Please copy, exactly as they appear below, the lines from the one containing "Task: Click champion portrait for zzun1" through the one containing "Open the DCTF".

══ THE DATA ══

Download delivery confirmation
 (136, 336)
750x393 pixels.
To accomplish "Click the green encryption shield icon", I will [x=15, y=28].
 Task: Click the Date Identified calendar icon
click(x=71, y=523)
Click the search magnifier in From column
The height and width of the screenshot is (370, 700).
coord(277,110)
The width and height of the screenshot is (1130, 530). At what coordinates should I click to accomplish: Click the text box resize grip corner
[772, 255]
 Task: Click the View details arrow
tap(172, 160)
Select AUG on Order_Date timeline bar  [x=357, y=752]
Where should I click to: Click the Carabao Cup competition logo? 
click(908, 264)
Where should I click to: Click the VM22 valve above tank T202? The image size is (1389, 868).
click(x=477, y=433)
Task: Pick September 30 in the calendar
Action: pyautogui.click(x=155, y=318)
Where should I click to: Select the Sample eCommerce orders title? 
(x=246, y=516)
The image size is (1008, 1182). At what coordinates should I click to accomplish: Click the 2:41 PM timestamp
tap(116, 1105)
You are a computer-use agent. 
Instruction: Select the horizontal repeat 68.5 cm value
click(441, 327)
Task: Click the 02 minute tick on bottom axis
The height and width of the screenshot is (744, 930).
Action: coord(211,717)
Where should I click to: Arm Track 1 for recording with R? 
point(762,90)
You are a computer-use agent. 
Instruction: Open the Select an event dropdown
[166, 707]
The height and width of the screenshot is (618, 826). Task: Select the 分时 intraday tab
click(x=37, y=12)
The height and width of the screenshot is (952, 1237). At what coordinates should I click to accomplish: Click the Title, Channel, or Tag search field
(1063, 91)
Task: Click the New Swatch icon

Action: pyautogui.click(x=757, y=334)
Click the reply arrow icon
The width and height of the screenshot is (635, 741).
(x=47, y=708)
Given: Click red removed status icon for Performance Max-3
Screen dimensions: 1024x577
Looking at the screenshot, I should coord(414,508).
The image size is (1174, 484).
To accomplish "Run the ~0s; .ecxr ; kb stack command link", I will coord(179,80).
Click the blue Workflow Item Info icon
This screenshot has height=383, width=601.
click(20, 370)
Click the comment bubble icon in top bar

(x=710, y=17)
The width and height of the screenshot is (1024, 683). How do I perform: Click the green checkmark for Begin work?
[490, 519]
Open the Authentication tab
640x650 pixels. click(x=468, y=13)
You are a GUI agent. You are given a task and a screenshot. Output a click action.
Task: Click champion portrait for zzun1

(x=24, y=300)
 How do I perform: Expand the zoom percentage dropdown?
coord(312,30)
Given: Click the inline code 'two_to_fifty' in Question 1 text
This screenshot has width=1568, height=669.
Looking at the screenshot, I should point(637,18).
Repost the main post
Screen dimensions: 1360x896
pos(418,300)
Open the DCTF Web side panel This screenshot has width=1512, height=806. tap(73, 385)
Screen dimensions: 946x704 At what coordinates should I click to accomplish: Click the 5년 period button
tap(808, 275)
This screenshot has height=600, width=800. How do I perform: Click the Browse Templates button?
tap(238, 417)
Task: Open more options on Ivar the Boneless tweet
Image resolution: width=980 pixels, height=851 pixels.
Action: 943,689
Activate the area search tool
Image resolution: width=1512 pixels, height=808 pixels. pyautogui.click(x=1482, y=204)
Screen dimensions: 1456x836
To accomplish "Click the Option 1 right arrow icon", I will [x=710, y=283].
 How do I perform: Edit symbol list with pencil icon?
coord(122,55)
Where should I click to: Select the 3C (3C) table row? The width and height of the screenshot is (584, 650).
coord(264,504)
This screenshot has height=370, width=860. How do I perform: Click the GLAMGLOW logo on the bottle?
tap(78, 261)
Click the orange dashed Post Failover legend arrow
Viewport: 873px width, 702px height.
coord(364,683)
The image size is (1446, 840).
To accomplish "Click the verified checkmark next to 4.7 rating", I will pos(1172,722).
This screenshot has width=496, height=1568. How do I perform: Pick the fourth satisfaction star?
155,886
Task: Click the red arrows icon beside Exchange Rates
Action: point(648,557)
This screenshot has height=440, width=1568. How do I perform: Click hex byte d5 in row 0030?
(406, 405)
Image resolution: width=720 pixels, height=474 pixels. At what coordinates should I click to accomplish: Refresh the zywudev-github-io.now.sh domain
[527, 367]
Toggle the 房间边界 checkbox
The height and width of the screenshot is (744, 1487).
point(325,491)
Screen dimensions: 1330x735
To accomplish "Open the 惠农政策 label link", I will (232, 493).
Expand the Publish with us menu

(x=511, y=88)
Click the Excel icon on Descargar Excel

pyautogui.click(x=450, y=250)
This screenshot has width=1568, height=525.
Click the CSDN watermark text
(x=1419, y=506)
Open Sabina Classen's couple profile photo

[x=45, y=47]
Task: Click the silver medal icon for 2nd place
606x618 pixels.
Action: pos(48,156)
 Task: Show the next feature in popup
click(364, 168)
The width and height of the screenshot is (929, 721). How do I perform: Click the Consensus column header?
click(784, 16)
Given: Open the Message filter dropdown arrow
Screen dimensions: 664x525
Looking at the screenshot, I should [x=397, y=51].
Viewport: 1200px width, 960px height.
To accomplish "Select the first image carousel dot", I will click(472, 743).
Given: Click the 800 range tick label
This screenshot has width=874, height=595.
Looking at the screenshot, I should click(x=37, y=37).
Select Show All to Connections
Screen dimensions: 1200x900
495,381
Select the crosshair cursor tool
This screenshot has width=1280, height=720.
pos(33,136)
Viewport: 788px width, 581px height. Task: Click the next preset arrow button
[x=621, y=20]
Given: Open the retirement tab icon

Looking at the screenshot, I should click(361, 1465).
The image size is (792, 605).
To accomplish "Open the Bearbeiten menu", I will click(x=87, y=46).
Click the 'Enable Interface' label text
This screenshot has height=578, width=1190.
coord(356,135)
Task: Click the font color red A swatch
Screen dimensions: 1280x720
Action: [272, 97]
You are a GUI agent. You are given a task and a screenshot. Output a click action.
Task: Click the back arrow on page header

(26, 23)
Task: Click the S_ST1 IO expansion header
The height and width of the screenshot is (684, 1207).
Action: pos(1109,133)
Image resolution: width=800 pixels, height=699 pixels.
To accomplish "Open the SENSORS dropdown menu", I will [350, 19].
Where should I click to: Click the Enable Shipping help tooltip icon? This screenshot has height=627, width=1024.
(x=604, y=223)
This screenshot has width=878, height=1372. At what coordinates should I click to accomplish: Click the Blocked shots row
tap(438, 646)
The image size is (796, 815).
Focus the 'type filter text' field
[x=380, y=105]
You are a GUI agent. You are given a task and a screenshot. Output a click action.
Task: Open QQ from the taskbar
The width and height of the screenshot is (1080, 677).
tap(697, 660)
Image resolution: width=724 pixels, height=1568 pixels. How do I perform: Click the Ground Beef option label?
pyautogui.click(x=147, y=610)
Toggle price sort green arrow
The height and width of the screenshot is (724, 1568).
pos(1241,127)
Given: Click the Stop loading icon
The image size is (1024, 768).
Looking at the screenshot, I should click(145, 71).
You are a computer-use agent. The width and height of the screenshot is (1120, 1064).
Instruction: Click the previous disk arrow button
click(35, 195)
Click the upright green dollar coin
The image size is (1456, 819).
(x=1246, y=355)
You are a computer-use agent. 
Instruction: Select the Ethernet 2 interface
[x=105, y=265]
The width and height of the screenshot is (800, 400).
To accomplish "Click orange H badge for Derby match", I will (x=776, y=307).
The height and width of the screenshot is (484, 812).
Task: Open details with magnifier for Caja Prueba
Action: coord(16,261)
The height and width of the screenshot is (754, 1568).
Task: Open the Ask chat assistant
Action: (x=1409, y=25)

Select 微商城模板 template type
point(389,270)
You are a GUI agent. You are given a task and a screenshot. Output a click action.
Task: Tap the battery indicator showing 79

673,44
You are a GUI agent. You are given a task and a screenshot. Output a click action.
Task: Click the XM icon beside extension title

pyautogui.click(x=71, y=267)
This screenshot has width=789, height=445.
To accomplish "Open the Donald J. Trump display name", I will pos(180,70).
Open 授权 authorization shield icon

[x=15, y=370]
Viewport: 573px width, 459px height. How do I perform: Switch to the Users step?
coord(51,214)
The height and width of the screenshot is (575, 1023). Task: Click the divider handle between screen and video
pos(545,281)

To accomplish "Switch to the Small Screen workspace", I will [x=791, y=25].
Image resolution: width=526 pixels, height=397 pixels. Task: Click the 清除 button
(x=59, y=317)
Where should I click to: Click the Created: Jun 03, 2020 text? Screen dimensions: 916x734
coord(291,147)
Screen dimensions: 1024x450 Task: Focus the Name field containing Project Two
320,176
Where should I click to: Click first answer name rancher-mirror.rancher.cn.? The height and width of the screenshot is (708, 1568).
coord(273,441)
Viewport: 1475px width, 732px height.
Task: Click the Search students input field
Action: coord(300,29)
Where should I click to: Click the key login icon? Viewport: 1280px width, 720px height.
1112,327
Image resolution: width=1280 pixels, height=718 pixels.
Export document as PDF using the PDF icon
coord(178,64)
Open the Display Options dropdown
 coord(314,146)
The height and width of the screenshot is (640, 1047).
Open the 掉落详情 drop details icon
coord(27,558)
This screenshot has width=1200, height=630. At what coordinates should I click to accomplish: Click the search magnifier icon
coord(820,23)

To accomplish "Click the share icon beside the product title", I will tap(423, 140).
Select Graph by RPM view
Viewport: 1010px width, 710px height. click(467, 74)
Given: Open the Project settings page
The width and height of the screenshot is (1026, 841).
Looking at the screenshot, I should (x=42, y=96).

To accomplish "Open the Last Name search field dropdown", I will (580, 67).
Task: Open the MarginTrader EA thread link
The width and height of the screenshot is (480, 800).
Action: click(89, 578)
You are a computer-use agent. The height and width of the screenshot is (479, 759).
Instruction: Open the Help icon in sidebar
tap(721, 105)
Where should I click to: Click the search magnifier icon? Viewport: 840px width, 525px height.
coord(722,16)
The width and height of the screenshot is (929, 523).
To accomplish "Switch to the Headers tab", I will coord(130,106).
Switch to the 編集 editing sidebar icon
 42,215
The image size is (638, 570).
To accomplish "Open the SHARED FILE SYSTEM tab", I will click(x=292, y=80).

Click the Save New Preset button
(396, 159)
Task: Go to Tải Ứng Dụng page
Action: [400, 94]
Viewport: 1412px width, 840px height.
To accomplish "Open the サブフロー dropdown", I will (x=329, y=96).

═══

▶ [ANSWER TO THIS PROBLEM]:
Task: Click champion portrait for zzun1

(x=24, y=300)
 How do I perform: Expand the zoom percentage dropdown?
coord(312,30)
Given: Click the inline code 'two_to_fifty' in Question 1 text
This screenshot has width=1568, height=669.
Looking at the screenshot, I should point(637,18).
Repost the main post
Screen dimensions: 1360x896
pos(418,300)
Open the DCTF Web side panel This screenshot has width=1512, height=806. tap(73, 385)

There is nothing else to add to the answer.